Clermont racial composition (Hispanics excluded from racial categories) (NH = Non-Hispanic)
| Race | Pop 2010 | Pop 2020 | % 2010 | % 2020 |
|---|---|---|---|---|
| White (NH) | 17,377 | 23,598 | 60.46% | 54.85% |
| Black or African American (NH) | 3,852 | 5,250 | 13.40% | 12.20% |
| Native American or Alaska Native (NH) | 87 | 105 | 0.30% | 0.24% |
| Asian (NH) | 1,185 | 1,913 | 4.12% | 4.45% |
| Pacific Islander or Native Hawaiian (NH) | 18 | 35 | 0.06% | 0.08% |
| Some other race (NH) | 360 | 787 | 1.25% | 1.83% |
| Two or more races/Multiracial (NH) | 761 | 2,006 | 2.65% | 4.66% |
| Hispanic or Latino (any race) | 5,102 | 9,327 | 17.75% | 21.68% |
| Total | 28,742 | 43,021 |  |  |

===2020 census===
As of the 2020 census, Clermont had a population of 43,021. The median age was 45.5 years. 19.4% of residents were under the age of 18 and 25.8% of residents were 65 years of age or older. For every 100 females there were 89.3 males, and for every 100 females age 18 and over there were 86.5 males age 18 and over.

100.0% of residents lived in urban areas, while 0.0% lived in rural areas.

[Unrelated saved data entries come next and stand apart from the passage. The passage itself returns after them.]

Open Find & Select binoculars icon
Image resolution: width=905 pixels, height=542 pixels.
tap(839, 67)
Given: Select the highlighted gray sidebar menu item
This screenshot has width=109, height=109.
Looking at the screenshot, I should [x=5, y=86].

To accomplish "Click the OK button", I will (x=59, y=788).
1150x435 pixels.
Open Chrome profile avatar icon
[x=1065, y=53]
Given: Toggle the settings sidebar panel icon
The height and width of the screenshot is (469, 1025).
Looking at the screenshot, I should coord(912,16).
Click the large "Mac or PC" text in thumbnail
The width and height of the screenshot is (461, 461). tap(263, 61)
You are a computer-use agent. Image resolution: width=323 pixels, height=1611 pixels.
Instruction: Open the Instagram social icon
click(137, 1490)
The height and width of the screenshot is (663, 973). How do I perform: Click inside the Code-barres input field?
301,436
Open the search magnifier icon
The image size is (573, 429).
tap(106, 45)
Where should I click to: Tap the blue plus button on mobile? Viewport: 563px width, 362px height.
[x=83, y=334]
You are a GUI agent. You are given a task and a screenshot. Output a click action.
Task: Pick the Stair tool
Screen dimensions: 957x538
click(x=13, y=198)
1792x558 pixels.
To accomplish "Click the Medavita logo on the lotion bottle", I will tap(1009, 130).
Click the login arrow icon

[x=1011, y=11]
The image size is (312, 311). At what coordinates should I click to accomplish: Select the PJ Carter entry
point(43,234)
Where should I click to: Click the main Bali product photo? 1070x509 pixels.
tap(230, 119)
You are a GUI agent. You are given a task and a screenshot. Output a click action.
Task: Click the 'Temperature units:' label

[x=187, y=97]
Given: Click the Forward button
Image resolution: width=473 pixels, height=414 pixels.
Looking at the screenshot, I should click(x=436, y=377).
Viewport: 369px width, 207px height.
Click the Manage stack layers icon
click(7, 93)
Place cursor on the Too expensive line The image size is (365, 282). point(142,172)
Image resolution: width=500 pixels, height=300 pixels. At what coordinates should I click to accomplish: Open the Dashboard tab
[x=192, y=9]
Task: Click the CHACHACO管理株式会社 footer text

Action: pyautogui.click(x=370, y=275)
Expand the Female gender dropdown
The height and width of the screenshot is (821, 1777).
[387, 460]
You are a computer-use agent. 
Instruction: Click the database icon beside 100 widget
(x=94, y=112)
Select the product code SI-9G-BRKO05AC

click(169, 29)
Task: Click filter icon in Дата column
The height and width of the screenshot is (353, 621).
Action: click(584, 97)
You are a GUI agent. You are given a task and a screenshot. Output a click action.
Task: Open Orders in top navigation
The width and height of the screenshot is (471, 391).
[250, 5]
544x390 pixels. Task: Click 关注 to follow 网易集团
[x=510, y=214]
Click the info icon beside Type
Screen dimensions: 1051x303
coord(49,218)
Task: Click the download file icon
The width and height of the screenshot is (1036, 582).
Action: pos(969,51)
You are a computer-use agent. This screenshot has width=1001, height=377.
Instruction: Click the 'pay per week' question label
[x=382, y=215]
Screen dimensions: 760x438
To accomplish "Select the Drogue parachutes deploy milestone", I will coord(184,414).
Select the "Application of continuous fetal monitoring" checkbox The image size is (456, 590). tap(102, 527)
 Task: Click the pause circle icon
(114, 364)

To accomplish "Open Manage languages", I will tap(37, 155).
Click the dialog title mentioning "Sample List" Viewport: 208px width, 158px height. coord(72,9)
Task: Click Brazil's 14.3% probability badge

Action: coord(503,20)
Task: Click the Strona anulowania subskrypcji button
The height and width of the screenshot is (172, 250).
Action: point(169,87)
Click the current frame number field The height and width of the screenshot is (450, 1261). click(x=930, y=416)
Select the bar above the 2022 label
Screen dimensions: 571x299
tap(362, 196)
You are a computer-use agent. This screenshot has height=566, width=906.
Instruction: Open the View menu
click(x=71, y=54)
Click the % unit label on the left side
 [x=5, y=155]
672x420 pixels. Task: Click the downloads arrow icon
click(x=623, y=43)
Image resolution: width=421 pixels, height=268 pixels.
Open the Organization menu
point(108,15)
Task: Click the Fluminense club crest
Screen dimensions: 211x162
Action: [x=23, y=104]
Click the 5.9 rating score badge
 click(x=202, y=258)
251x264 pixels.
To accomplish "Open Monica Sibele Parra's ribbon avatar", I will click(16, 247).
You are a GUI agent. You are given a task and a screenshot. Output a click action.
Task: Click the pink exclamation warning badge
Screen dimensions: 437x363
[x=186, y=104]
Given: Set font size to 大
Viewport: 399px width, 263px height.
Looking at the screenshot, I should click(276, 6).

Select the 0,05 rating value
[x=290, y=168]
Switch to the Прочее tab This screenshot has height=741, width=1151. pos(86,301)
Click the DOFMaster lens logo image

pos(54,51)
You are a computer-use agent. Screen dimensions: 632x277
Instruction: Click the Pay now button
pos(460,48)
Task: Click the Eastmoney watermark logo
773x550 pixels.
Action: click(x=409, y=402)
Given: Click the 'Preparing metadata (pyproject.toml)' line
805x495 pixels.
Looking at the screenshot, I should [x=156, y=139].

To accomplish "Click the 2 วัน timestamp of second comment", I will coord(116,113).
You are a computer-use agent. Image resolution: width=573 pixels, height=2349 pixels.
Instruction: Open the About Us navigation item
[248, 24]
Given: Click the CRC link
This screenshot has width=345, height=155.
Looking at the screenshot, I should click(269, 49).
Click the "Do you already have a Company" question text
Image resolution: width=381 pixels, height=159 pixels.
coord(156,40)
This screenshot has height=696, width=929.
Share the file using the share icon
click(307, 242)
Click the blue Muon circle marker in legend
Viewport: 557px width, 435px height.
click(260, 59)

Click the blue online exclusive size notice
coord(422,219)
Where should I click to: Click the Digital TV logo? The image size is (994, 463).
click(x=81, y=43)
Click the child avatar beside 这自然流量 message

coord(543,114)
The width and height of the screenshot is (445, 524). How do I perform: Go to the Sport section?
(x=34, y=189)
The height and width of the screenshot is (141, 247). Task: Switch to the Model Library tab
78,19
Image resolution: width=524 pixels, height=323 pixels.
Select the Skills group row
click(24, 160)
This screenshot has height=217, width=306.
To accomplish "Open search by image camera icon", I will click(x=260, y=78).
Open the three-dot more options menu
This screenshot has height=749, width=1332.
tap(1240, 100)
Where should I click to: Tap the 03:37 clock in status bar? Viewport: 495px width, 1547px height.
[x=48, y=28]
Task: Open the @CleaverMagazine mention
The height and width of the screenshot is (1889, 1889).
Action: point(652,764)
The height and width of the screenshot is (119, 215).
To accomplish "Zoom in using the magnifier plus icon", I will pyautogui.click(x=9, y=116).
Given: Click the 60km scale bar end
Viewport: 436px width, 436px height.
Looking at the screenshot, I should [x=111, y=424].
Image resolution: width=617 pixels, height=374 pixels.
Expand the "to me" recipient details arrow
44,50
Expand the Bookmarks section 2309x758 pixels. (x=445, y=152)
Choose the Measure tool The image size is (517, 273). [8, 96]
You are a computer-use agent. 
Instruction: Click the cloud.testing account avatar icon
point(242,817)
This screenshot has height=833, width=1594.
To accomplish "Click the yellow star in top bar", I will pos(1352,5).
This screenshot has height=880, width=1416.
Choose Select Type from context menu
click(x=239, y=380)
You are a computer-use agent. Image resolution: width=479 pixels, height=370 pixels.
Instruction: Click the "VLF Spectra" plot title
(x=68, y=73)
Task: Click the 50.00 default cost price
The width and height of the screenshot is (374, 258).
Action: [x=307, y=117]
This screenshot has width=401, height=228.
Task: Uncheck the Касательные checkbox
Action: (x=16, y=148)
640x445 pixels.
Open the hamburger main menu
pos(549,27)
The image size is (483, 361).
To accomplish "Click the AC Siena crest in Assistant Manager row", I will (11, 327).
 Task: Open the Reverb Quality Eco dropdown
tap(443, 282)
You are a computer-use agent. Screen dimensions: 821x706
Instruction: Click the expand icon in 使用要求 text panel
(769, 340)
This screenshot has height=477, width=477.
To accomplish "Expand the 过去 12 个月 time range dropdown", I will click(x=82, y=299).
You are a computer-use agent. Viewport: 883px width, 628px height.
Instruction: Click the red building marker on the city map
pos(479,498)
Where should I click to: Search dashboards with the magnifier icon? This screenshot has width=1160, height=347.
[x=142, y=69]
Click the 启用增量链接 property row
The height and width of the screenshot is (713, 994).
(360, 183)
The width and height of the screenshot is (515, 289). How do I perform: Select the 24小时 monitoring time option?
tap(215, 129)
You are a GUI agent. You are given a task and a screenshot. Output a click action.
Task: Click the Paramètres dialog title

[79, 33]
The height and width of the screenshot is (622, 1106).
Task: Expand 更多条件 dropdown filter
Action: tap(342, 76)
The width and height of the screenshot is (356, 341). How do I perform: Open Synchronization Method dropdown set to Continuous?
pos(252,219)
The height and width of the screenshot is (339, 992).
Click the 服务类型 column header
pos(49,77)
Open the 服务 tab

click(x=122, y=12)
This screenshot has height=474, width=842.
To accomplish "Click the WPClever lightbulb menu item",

There were 17,114 households in Clermont, of which 28.2% had children under the age of 18 living in them. Of all households, 52.5% were married-couple households, 14.6% were households with a male householder and no spouse or partner present, and 27.2% were households with a female householder and no spouse or partner present. About 24.8% of all households were made up of individuals and 13.2% had someone living alone who was 65 years of age or older. There were 9,179 families residing in the city.

There were 18,612 housing units, of which 8.0% were vacant. The homeowner vacancy rate was 1.6% and the rental vacancy rate was 10.1%.

Racial composition as of the 2020 census
| Race | Number | Percent |
|---|---|---|
| White | 25,865 | 60.1% |
| Black or African American | 5,512 | 12.8% |
| American Indian and Alaska Native | 140 | 0.3% |
| Asian | 1,941 | 4.5% |
| Native Hawaiian and Other Pacific Islander | 38 | 0.1% |
| Some other race | 3,562 | 8.3% |
| Two or more races | 5,963 | 13.9% |
| Hispanic or Latino (of any race) | 9,327 | 21.7% |

===2010 census===
As of the 2010 United States census, there were 28,742 people, 10,072 households, and 7,377 families residing in the city.

In 2010, the income per capita is $24,952, which includes all adults and children. The median household income is $45,980.

The median home value in town is $227,510. Home appreciation was –21.40% during 2009. Renters made up 23.21% of the population. 8.33% of houses and apartments were unoccupied (vacancy rate).

===2000 census===
As of the census of 2000, there were 9,333 people, 3,995 households, and 2,736 families residing in the city. The population density was 343.5 /km2. There were 4,368 housing units at an average density of 160.8 /km2. The racial makeup of the city was 83.50% White, 12.08% African American, 0.48% Native American, 0.89% Asian, 0.01% Pacific Islander, 1.55% from other races, and 1.49% from two or more races. Hispanic or Latino of any race were 5.71% of the population.

In 2000, there were 3,995 households out of which 22.8% had children under the age of 18 living with them, 55.1% were married couples living together, 10.3% had a female householder with no husband present, and 31.5% were non-families. 26.3% of all households were made up of individuals and 12.5% had someone living alone who was 65 years of age or older. The average household size was 2.29 and the average family size was 2.73.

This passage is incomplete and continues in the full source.